There's an interesting discussion of 'agent causation' accounts of free will at "OrangePhilosophy" (yet another philosophy weblog) by Jeremy (the last name isn't given at that point, but I'm fairly sure it's Pierce). The problem proposed is an interesting one. The most reasonable move by the 'agent causation' people, I think, would be to deny that events, properly speaking, are either causes or effects. In other words, causation is not a relation between events; the only relations between events are relations like spatial and temporal contiguity (before, after, overlapping, etc.).
Nor would this be an unreasonable move. This whole 'event causation is the only causation' fad was, one could argue, started (unintentionally) by Malebranche in the 17th century. He did it in order to attack what he considered to be the idolatrous notion that creaturely substances could be true causes. To put it in other words: event-based accounts of causation come into their own when people starting denying that the earlier (largely scholastic) accounts of causation in the created world. Malebranche still held that this older account of causation was the account of true or real causes; creatures were not true causes but occasional causes, i.e., 'causation' for creatures consists of events organized by laws governing God's activity. He gives a number of arguments to supplement his conclusion, the most famous being the case of billiard balls hitting each other on a table. (Malebranche, we are told, was very good at billiards.)
Berkeley takes up something similar, but extends true causality to all spirits (he is very explicit about this move). I suspect it is from Berkeley that Reid originally picks up his notion of an agent, although I don't know for sure. (This would be a good thing to research; I'll have to think about it more.)

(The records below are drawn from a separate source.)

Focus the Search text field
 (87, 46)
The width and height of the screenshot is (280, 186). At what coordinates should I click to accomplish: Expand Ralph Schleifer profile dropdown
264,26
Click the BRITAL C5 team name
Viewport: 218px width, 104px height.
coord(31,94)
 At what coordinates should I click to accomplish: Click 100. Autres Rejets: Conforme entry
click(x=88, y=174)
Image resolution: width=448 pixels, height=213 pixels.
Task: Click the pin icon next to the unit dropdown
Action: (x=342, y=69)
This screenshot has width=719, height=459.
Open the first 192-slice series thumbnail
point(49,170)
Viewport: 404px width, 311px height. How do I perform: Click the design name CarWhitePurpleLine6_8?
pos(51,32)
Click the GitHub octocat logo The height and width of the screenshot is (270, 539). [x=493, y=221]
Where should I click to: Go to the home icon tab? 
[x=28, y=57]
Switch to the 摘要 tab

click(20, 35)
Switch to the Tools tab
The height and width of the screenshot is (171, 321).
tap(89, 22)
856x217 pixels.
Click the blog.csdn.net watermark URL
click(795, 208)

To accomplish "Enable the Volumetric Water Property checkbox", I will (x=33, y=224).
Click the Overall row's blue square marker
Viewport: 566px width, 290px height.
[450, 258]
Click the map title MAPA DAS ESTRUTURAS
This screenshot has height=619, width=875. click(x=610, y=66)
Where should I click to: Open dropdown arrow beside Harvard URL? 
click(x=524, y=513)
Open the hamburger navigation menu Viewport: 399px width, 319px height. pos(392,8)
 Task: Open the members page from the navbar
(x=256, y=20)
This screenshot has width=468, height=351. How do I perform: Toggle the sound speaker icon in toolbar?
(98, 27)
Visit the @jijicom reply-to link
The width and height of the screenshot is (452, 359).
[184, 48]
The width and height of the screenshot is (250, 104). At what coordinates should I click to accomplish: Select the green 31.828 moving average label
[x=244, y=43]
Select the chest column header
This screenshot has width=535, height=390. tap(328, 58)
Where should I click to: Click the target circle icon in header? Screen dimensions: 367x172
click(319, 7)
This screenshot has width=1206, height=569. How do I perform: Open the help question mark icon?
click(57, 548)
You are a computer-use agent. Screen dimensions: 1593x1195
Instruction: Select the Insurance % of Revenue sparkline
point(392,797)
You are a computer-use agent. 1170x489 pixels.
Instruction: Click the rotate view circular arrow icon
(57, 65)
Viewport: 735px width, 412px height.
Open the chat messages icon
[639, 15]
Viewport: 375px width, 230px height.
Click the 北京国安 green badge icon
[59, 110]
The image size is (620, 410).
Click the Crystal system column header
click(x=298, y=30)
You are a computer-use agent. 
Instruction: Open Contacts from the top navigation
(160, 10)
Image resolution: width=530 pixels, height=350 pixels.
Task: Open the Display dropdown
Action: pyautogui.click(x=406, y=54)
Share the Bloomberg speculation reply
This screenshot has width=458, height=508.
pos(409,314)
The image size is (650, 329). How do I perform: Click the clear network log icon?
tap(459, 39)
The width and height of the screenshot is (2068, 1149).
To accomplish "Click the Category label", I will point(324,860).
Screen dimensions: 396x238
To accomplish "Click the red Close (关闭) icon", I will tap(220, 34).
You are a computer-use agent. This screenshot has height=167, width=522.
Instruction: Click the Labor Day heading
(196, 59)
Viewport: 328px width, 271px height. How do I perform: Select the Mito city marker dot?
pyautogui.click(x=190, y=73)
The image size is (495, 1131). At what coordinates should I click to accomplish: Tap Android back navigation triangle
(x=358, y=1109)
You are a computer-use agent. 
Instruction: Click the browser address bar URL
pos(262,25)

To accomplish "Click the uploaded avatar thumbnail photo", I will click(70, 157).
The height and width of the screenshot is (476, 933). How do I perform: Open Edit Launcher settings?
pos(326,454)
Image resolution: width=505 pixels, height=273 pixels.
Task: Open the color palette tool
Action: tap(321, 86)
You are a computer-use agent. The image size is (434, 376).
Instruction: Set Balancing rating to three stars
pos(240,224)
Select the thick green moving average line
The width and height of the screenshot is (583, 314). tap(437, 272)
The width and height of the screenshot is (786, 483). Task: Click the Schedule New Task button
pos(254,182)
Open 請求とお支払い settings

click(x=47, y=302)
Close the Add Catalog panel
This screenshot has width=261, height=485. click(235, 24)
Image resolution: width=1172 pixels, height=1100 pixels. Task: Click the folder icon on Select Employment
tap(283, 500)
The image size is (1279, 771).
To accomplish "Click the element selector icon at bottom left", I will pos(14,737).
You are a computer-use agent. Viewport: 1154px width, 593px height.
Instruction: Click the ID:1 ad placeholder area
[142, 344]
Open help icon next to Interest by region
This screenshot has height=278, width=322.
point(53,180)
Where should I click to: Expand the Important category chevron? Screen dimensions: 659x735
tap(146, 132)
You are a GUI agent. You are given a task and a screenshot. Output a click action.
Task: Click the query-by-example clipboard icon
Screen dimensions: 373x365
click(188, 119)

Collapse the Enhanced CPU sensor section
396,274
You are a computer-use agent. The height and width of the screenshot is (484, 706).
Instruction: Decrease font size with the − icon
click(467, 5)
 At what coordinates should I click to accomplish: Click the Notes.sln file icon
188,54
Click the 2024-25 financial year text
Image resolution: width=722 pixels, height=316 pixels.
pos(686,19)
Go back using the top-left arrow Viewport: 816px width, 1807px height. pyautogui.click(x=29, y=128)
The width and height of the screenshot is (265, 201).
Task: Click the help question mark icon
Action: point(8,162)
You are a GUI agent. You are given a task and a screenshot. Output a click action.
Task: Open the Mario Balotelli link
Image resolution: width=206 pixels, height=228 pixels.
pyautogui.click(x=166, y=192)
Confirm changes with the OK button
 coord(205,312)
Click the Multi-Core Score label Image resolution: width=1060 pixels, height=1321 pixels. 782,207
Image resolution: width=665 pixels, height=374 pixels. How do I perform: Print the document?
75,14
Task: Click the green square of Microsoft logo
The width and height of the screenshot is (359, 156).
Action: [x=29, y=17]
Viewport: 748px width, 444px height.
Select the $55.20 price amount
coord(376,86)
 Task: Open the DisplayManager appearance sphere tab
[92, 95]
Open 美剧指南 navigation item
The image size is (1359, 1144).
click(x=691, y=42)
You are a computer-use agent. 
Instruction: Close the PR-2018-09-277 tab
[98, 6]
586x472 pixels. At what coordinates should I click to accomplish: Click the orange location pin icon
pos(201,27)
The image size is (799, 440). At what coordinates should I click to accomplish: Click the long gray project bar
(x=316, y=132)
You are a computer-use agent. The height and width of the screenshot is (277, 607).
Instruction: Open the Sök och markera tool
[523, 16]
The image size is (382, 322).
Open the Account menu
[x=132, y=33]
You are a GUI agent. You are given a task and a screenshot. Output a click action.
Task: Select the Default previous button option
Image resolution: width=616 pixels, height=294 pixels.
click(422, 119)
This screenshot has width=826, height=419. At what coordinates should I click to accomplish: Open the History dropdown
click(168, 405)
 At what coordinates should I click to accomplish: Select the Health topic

Hume does away with what Malebranche and Berkeley considered true causation, and just keeps what they considered to be the derivative causation of creatures (Malebranche) or sensible objects (Berkeley). (Hume, of course, is closer to Berkeley's version, but he uses a number of Malebranche's arguments, including the billiard ball argument.) He also, I suspect (there needs to be more research on this), is the one responsible for the rise of popularity in discussions of causation in terms of events (although he wouldn't have been the only one). Analytic philosophers tend to accept the event causation = causation view because they are uncritically Humean on this point. Unlike Hume, however, they don't realize how limited the set of kinds of relations events can have to each other really is. Hume's recognition of this is the key to the entire Humean account of causation. What makes the Humean account of causation so strong is that, if you once start thinking of causation entirely in terms of events, you are pretty much committed to the path Hume takes, unless you inconsistently splice your 'event causation' with elements of (e.g.) an 'agent causation' account.
People who advocate what are commonly called 'agent causation' accounts of free will usually don't take this road; they more or less accept the event causation orthodoxy but add another kind of causation on top of it. This need not be inconsistent; it can only be inconsistent (to return to the author's argument) if event causation is fundamentally deterministic. This is another issue with which I have problems for related reasons, but I'll leave those out. [[LATER NOTE: I just realized that the first sentence is vague; "this road" is the alternative of denying that 'causation' actually applies to events.]]
Jeremy has a closely related post at "Parableman," also worth reading. Actually, I find I like a lot of Jeremy's posts, so I'll probably put his weblogs up on my weblog list, as soon as I get around to it.